Download this latest update from your registration page.

Part III: The Warlock’s Castle and the Crater of Ghorm

Before I come to the next two symbols I need to explain a bit about the background story of RdW, especially about why its name is ‘Call of the Warlock’:

In the beginning of the world of Tanaris the eight gods didn’t interfere into the things of the humans, elves etc., but one day the god Thongmor started playing around in the world and the other gods had to react. As they didn’t want to counter Thongmor’s action personally, they created the Warlock. This is a person with godlike abilities, immortal and invulnerable, his task was to fight against Thongmor. Over the years, with changing Warlocks and with the beginning of the war of the gods, the initial task of the Warlock was forgotten and now he is an independent entity.

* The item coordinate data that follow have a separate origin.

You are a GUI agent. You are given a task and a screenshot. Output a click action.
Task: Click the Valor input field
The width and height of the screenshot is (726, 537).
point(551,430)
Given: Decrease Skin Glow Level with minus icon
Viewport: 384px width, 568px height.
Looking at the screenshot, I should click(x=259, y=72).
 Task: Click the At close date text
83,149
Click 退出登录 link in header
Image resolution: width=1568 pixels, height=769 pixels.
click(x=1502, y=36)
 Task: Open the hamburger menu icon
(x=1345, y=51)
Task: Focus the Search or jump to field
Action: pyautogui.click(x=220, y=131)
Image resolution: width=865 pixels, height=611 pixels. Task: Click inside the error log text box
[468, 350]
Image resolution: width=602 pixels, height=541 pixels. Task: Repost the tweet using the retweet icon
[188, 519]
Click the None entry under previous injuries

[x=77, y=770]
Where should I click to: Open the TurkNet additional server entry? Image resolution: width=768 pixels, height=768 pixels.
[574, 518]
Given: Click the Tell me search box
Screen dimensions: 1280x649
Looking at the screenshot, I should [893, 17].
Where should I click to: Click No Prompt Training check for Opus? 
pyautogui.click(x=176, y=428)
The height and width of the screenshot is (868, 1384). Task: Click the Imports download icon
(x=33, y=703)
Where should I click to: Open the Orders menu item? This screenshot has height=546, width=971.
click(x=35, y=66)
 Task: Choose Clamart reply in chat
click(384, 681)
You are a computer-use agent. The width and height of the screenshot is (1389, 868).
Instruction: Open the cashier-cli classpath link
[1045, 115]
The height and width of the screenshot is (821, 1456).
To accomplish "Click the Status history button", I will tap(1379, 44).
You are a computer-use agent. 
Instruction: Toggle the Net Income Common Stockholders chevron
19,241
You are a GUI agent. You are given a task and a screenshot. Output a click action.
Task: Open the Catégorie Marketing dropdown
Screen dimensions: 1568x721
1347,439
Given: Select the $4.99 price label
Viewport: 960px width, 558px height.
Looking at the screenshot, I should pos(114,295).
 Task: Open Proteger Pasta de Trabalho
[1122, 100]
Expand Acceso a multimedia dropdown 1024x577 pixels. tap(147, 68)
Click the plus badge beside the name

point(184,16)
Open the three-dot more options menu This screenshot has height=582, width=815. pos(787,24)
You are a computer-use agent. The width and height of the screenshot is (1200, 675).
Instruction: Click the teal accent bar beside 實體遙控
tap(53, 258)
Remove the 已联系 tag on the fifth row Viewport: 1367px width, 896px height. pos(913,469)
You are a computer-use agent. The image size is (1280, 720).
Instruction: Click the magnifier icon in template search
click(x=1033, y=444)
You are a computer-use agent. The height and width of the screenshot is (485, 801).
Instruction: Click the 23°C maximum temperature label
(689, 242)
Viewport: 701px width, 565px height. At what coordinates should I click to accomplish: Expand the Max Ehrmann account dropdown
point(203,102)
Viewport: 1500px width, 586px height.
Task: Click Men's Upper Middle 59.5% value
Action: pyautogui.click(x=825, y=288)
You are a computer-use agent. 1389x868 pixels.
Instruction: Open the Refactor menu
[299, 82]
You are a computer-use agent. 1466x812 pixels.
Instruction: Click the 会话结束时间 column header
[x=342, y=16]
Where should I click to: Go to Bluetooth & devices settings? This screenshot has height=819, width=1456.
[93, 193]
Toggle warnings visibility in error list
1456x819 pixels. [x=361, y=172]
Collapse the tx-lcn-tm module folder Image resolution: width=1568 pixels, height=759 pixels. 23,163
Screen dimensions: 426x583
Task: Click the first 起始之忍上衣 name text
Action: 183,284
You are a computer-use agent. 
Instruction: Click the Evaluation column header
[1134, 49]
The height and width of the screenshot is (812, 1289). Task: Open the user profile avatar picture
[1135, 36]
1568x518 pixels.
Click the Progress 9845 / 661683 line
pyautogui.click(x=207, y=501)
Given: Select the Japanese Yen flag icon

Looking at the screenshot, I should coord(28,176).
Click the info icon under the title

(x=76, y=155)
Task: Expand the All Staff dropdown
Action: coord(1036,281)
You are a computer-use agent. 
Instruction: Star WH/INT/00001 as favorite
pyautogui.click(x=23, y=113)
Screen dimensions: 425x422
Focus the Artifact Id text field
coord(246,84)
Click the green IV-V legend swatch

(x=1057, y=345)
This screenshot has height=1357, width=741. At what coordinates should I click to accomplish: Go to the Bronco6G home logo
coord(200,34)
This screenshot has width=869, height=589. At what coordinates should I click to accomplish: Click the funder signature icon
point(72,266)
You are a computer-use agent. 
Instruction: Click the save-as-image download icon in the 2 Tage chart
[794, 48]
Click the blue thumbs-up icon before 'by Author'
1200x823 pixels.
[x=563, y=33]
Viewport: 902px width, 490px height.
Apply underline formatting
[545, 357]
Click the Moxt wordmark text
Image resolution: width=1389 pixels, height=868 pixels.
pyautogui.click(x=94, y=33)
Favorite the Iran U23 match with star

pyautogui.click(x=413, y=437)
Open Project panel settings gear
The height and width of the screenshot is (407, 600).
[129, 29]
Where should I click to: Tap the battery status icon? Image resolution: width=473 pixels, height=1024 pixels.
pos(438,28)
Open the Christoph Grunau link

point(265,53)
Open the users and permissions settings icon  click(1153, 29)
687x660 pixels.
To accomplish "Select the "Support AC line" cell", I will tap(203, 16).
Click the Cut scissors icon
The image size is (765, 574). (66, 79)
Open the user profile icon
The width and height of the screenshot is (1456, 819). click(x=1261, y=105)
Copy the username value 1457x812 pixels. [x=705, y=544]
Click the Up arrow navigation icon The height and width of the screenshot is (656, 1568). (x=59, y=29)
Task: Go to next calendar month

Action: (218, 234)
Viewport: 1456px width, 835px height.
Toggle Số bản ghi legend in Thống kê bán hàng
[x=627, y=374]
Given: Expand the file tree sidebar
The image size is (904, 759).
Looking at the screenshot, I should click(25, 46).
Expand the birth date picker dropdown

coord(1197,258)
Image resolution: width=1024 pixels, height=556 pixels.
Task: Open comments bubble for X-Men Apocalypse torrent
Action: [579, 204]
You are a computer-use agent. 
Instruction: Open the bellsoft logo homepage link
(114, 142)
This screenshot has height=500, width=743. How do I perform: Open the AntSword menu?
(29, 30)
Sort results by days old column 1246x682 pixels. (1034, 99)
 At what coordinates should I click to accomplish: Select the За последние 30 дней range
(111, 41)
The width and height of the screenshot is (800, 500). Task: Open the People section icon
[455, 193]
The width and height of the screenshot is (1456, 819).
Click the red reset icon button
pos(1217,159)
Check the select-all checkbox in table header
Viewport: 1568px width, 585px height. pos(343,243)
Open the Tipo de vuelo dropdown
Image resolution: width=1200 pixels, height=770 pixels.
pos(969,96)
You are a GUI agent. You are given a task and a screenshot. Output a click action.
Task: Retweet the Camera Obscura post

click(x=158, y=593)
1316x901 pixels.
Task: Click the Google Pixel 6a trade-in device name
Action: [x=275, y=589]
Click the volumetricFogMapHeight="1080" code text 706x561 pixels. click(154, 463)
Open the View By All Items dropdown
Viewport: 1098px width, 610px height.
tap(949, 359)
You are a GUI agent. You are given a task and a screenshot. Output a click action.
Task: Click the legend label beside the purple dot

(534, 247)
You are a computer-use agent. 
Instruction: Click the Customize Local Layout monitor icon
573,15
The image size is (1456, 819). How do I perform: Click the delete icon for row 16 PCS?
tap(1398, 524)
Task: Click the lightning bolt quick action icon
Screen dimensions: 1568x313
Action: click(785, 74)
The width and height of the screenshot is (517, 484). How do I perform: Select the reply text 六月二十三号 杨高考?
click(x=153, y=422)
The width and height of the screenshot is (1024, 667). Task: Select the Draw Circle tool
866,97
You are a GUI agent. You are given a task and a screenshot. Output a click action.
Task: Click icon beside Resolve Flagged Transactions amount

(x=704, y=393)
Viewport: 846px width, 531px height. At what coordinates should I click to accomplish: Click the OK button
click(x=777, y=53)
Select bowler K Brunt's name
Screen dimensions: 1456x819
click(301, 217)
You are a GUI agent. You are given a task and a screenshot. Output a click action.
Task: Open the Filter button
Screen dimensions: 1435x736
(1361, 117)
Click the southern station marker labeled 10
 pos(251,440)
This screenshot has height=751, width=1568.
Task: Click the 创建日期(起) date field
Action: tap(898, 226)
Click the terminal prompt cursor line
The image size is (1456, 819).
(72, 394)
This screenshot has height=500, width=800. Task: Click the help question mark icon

But as the gods didn’t want to create another god, they gave him one ‘weakness’. They created the Swordmasters, a group of people with outstanding abilities in swordfighting, who always know where the Warlock is, they always hear the ‘call of the Warlock’. If one of them fights the Warlock and defeats him in a duel (this is the only situation where a warlock can die), the winning Swordmaster will become the next Warlock.

The Swordmaster is a Player Class, which means a player can become Warlock. Unfortunately the requirements for playing a Swordmaster are so hard (while creating a character you have to role dice epic…), no one in my group ever played one.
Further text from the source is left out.